Why Fortnite Is No Longer Available to Play in China
On November 15, 2021, the last Chinese gamer will log in for the last time and fight their last battle on the massively popular Fortnite game created by Epic Games. This is because Epic Games has decided to end its three-year beta test of Fortress Night, the Chinese version of the globally popular game Fortnite, and withdraw from China.
In this article, we explore why Epic Games is leaving China and what kind of future Chinese gamers have to look forward to.
First, What Is Fortnite?
Fortnite is an online shooting game that is available free to all players. You can engage in battles to be the last person standing with up to a hundred other players (Battle Royale), attend online concerts (Party Royale), buy stuff, build new worlds where you set the rules (Creative), and kill monsters (Save the World). Fortnite is playable on all devices, be it your PC, phone, or PS5 console, and is free to download and play on Windows and Android. It is not available on the App Store due to a financial dispute with Apple.
The Chinese version of Fortnite is called Fortress Nite and has some distinct differences from the version available in the rest of the world. For example, under Chinese law, the depiction of skulls is illegal, therefore Fortress Night has no skull depictions whatsoever. This is why the outfit of character Crackshot has been changed to delete skull shapes, Mystique’s skull changes to a sphere, and outfits such as Skull Trooper are not available. Fortress Night uses avatars of Asian ethnicity in order to appeal to Chinese gamers.
Why Is Fortnite Leaving China?
Despite the fact that China is home to the world’s largest gamer population, Epic Games has announced that on Monday, November 15 at 11 am, they will switch off Fortnite. No reason has been given for the decision, leaving us with no option but to make educated guesses as to why they are doing so.

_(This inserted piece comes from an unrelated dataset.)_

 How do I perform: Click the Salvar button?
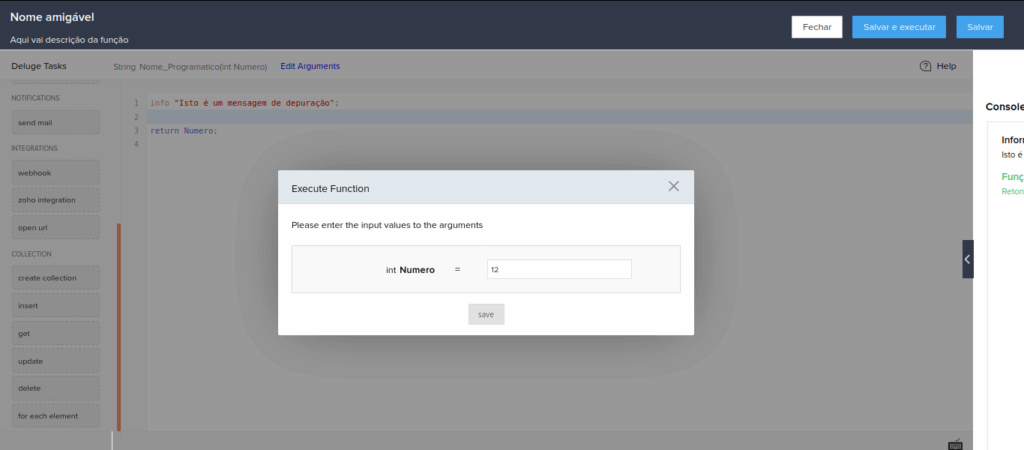click(980, 27)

For the last year, the Chinese government has been on a vast regulatory crackdown of China’s tech industry, changing the rules of how tech companies make money and handle data. This crackdown has wiped out more than $1 trillion worth of market capitalization from these companies. One of the financial victims of the crackdown has been Tencent, which owns 40 percent of Fortnite.
In addition, China has not given Tencent Holdings a license to officially launch the game in the country, leaving the game to operate in beta mode, where Fortnite is banned from charging players. In any case, Chinese gamers are banned from spending more than $57 a month on purchases within video games, lowering revenues for game creators. In addition, China recently ordered video game companies to restrict gaming time to three hours a week (from 8 pm to 9 pm on Friday, Saturday, Sunday, and public holidays), for players under 18 years of age.
All these challenges must have led Epic Games to conclude that China is simply not a viable market for them from both a financial and regulatory standpoint. The Chinese Communist Party’s announcement that its tech reforms will continue for five years must have convinced Epic Games it was time to pull the plug on their Chinese adventure.
What Options Are Chinese Gamers Now Left With?
Well, there’s always the magical virtual private network (VPN), the go-to option for Chinese citizens to get around internet restrictions in their country. With VPNs, they can still access the global version of Fortnite. However, the Chinese government has become really good at shutting down VPNs, too.
Although the Chinese government heavily censors foreign games, it seems to have stopped issuing licenses to foreign games altogether.
The best bet for Chinese gamers, therefore, is games that are designed, developed, and produced in China. These include games such as Genshin Impact, Conqueror’s Blade, and Let’s Hunt Monsters.